Question

question_answer
I All the angles of a convex quadrilateral are congruent. However, not all sides are congruent. What type of a quadrilateral is it?
A)
Parallelogram
B)
Square
C)
Rectangle
D)
Trapezium

Answer

**step1** Understanding the problem

The problem describes a convex quadrilateral with two specific properties:
1. All its angles are congruent.
2. Not all its sides are congruent.
We need to identify the type of quadrilateral that fits these descriptions from the given options.

**step2** Analyzing the first property: All angles are congruent

A quadrilateral has 4 angles. The sum of the interior angles of any convex quadrilateral is 360 degrees.
If all angles are congruent, it means each angle has the same measure.
To find the measure of each angle, we divide the total sum of angles by the number of angles:
$$360 \text{ degrees} \div 4 \text{ angles} = 90 \text{ degrees per angle}$$
A quadrilateral with all angles measuring 90 degrees is known as a rectangle. A square also has all angles measuring 90 degrees, as it is a special type of rectangle.

**step3** Analyzing the second property: Not all sides are congruent

Now, we consider the second property: "not all sides are congruent".
Let's check this property against the quadrilaterals that have all angles congruent (rectangles and squares).
- A square has all four sides congruent. So, it does not fit the condition "not all sides are congruent".
- A rectangle (that is not a square) has opposite sides congruent, but its adjacent sides are not necessarily congruent. This means that a rectangle typically has two pairs of equal sides (length and width), but the length is different from the width. Therefore, "not all sides are congruent" is true for a rectangle that is not a square.

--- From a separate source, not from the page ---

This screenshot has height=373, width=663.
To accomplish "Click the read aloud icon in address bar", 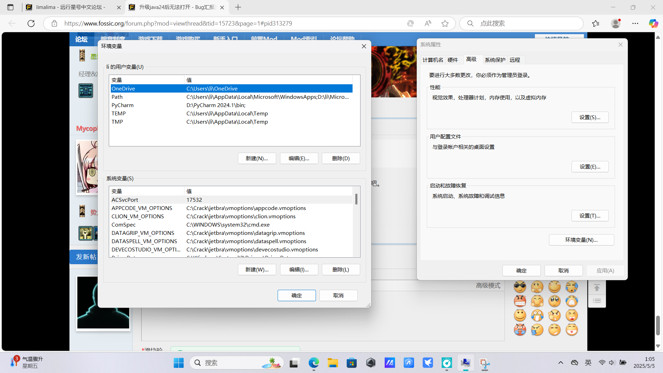I will tap(428, 23).
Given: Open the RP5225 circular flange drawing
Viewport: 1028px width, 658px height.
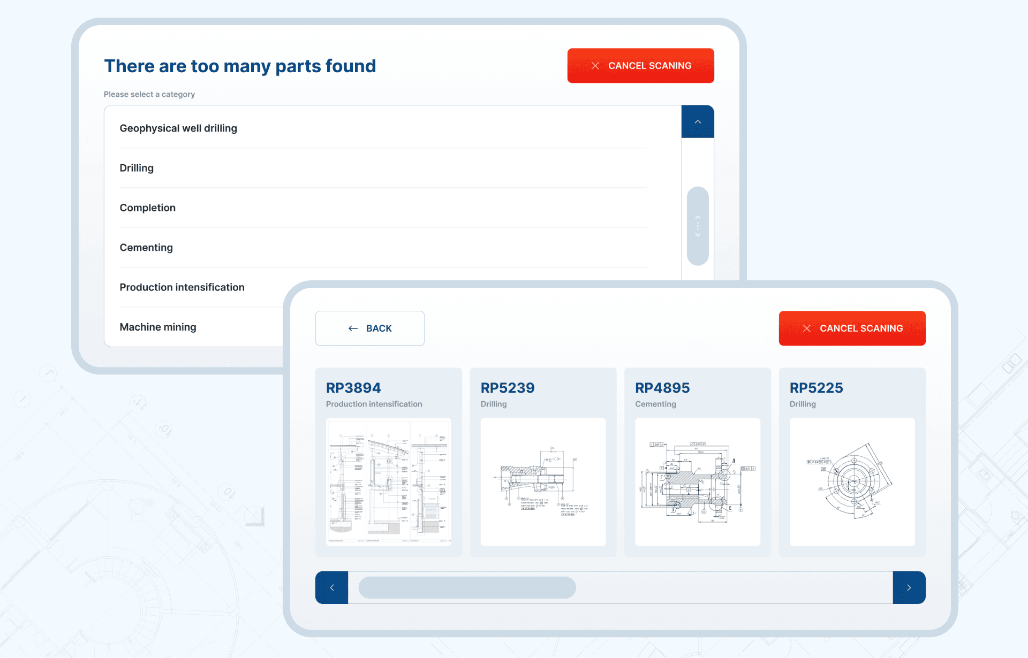Looking at the screenshot, I should 851,481.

**step4** Evaluating the options

Let's examine the given options:
A) Parallelogram: A parallelogram only requires opposite angles to be congruent, not necessarily all angles. Only if it's a rectangle or square will all angles be congruent.
B) Square: A square has all angles congruent (90 degrees) and all sides congruent. This contradicts the condition "not all sides are congruent".
C) Rectangle: A rectangle has all angles congruent (90 degrees). It also fits the condition "not all sides are congruent" because its length and width can be different.
D) Trapezium: A trapezium generally does not have all angles congruent.
Based on our analysis, a quadrilateral with all congruent angles and not all congruent sides is a rectangle.